8. In the circumstances, we are of the opinion that the matter can be disposed of directing the first respondent to examine the issue afresh in the light of the circular of the Commissioner, Commercial Taxes referred to earlier [No. CCT's Ref. Al(2)/2825/96 dated January 2, 1997].
9. It is made clear that if the petitioner produces a copy of the certificate evidencing deduction of amount, as contemplated under Section 5H of the Act, issued by the contractee (in this case stated to be the Government of Andhra Pradesh) in favour of either of the abovementioned two companies, the amount so deducted shall be given credit to, while assessing the tax liability of the petitioner, insofar as it pertains to the work, which is sub-contracted to the petitioner in respect of the abovementioned two companies and where the deduction is referable to such sub-contract.
10. If the petitioner has not furnished copies of such certificates, he shall produce the same within a period of four weeks from today.
11. The writ petition is accordingly disposed of.
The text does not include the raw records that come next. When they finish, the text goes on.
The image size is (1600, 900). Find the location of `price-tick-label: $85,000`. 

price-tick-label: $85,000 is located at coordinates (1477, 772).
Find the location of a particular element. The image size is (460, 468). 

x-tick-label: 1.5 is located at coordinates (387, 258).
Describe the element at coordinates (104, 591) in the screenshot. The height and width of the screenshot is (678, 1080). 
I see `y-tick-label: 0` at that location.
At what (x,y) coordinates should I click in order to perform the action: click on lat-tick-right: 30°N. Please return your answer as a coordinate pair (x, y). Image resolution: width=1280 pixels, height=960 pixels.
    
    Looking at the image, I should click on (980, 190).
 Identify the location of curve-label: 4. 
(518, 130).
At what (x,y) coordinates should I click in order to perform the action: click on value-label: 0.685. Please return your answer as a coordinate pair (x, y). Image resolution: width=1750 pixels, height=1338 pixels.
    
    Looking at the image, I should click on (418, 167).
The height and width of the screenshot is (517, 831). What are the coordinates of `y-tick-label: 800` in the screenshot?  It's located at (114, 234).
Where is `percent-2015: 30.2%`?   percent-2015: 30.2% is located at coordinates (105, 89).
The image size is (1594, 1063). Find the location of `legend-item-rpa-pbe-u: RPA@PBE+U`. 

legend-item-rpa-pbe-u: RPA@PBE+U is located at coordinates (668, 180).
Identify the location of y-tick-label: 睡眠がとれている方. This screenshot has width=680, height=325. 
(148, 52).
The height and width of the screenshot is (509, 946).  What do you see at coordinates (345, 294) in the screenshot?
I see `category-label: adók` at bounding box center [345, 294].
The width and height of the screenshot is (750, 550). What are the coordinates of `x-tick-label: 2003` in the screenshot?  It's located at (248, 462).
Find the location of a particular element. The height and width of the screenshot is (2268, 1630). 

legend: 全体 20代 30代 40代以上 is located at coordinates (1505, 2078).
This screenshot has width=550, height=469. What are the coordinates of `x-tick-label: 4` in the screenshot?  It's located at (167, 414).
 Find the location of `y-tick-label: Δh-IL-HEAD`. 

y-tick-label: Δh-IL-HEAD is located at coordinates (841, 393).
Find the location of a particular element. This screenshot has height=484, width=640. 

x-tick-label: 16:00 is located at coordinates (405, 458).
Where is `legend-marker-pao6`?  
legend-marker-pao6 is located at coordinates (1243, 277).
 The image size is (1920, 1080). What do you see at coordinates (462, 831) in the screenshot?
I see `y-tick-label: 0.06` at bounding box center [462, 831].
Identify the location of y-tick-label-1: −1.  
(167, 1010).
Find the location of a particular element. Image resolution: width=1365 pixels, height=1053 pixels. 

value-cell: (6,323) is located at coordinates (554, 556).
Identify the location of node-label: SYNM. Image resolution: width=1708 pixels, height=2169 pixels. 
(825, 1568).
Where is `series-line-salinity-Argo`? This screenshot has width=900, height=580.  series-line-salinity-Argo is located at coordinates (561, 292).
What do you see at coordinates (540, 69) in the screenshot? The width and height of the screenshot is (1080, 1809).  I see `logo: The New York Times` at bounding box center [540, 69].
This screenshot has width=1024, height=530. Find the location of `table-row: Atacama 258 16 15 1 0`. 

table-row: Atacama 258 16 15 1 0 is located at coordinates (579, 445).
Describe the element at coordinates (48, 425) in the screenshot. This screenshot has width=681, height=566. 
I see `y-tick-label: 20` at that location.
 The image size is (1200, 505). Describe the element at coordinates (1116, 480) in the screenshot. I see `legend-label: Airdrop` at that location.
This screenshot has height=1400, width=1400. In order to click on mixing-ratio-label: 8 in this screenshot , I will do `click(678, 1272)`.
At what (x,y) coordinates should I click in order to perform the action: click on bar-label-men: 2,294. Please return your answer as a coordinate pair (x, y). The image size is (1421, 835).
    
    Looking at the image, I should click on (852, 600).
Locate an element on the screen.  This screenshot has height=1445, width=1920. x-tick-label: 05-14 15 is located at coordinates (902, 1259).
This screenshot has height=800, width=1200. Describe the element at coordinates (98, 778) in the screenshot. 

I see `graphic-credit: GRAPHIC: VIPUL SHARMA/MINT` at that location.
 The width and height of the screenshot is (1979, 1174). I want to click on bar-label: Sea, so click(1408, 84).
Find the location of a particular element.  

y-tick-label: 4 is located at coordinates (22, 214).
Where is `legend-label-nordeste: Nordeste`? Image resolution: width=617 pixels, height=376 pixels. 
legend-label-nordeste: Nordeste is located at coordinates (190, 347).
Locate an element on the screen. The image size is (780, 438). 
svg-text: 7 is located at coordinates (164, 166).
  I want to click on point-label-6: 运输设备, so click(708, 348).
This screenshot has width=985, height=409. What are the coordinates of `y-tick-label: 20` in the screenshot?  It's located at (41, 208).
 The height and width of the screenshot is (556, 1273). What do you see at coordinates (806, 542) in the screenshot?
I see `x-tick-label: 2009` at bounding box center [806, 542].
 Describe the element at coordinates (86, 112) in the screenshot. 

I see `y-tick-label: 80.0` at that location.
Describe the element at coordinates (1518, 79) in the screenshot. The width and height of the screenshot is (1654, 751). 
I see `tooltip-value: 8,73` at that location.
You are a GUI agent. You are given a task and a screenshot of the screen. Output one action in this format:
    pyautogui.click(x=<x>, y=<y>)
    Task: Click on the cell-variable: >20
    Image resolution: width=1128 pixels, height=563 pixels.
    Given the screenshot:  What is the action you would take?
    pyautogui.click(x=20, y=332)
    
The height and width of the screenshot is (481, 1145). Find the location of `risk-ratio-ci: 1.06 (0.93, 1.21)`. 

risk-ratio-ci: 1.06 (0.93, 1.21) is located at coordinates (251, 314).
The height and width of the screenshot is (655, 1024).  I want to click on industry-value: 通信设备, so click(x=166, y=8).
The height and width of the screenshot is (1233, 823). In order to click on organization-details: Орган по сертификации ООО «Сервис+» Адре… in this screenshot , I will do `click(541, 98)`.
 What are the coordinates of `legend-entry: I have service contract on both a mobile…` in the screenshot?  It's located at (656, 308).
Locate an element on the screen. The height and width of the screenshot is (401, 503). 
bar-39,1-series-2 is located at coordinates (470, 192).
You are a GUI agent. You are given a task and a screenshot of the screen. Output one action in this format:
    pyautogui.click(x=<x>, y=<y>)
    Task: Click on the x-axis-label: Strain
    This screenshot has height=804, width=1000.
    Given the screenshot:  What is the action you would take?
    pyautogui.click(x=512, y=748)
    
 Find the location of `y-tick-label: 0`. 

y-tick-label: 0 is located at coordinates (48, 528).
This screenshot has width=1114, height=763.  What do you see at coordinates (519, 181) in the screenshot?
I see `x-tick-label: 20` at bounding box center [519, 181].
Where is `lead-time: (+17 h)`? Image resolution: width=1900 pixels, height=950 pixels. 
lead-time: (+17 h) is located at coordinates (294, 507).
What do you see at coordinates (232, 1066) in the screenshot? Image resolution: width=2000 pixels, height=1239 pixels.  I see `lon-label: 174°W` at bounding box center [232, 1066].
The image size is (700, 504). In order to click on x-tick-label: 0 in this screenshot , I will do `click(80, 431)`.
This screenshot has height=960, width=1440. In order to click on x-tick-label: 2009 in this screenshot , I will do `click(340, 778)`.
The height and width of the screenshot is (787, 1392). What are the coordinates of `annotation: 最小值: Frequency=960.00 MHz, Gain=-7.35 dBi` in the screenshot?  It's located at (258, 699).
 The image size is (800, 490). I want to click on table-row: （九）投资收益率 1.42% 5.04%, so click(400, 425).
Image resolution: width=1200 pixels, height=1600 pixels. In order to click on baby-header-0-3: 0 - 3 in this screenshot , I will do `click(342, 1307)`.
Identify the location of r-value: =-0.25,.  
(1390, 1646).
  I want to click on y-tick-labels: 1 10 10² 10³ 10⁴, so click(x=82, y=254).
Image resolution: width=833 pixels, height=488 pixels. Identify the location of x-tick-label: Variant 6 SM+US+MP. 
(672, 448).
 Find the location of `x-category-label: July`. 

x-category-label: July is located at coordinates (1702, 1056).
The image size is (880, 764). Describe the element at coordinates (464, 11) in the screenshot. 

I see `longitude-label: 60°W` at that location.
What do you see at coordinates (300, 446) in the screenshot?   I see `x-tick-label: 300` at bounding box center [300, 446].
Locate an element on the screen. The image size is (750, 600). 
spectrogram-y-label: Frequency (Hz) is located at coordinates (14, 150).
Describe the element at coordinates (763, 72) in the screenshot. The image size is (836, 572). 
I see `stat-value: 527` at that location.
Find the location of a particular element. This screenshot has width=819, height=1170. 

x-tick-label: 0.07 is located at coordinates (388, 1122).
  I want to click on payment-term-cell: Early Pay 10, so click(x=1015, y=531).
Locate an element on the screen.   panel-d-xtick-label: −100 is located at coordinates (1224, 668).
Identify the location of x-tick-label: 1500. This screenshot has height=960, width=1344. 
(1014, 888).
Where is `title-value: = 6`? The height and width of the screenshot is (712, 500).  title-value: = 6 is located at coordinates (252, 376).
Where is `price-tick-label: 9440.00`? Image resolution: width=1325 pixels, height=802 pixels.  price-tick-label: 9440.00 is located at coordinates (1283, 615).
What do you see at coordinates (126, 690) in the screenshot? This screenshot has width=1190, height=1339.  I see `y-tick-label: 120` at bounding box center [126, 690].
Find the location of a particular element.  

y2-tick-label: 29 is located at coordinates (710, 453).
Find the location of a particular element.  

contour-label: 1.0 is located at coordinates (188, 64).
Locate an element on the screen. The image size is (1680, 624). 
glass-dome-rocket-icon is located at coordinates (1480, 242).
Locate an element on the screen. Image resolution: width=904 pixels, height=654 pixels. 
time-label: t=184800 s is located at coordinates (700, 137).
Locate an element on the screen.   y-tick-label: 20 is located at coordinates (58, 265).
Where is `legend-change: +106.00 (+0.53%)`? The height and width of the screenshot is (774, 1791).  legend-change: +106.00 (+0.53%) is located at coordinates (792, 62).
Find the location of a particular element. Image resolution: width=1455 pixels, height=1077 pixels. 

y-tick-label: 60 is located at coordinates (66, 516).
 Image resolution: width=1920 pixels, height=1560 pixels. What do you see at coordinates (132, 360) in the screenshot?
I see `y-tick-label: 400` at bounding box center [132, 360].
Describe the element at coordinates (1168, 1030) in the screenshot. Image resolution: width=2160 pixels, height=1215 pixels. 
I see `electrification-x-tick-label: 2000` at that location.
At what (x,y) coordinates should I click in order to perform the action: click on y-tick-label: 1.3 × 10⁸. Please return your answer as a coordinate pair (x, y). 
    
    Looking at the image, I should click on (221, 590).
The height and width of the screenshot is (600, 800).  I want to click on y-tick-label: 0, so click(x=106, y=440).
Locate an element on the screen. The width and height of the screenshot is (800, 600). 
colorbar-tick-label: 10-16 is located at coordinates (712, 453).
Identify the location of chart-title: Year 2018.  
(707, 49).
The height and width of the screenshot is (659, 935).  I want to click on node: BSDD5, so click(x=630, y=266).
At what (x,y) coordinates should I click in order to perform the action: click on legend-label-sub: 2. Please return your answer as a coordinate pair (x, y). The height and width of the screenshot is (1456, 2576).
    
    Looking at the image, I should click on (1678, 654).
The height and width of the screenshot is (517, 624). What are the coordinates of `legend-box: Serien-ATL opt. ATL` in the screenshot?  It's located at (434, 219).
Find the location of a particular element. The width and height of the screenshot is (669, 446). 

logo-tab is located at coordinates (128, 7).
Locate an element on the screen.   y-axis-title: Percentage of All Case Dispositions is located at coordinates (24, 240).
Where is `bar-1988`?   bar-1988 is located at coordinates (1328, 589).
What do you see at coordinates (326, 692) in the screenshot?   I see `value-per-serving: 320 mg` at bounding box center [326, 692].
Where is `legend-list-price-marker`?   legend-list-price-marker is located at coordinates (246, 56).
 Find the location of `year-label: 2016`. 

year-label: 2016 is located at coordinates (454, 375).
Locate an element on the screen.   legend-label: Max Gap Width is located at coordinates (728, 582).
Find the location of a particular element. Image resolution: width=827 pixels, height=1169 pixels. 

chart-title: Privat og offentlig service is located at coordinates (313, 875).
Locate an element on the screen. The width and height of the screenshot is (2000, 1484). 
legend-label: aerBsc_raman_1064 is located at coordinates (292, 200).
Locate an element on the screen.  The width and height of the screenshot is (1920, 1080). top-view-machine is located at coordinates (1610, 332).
No order as to costs.
1. "5-H : Deduction of tax at source.-(1) Notwithstanding anything contained in this Act, the Central Government or the State Government or an Industrial, Commercial or Trading Undertaking of the Central Government or of the State Government or a Local Authority or a Statutory Body, or a company registered under Companies Act, 1956 or any other person which the Government may notify from time to time, shall deduct from out of the amounts payable by them to a dealer in respect of works contract executed for them, an amount calculated at such rate as may be prescribed, but not exceeding three per cent of the total turnover;
(2) The tax deducted under Sub-section (1) shall be remitted to Government in such manner and within such time, as may be prescribed.
(3) The authority making deduction under Sub-section (1) shall furnish to the dealer from whom such deduction is made, a certificate, containing such particulars as may be prescribed.
(4) to (5)...
(6) Where, tax in respect of works contract is remitted under Sub-section (2), the tax payable by the dealer in respect of such works contract shall be reduced by the amount of tax already remitted under the said sub-section :
Provided that the burden of proving that the tax on such works contract has already been remitted and of establishing the exact quantum of tax so remitted shall be on the dealer claiming the reduction."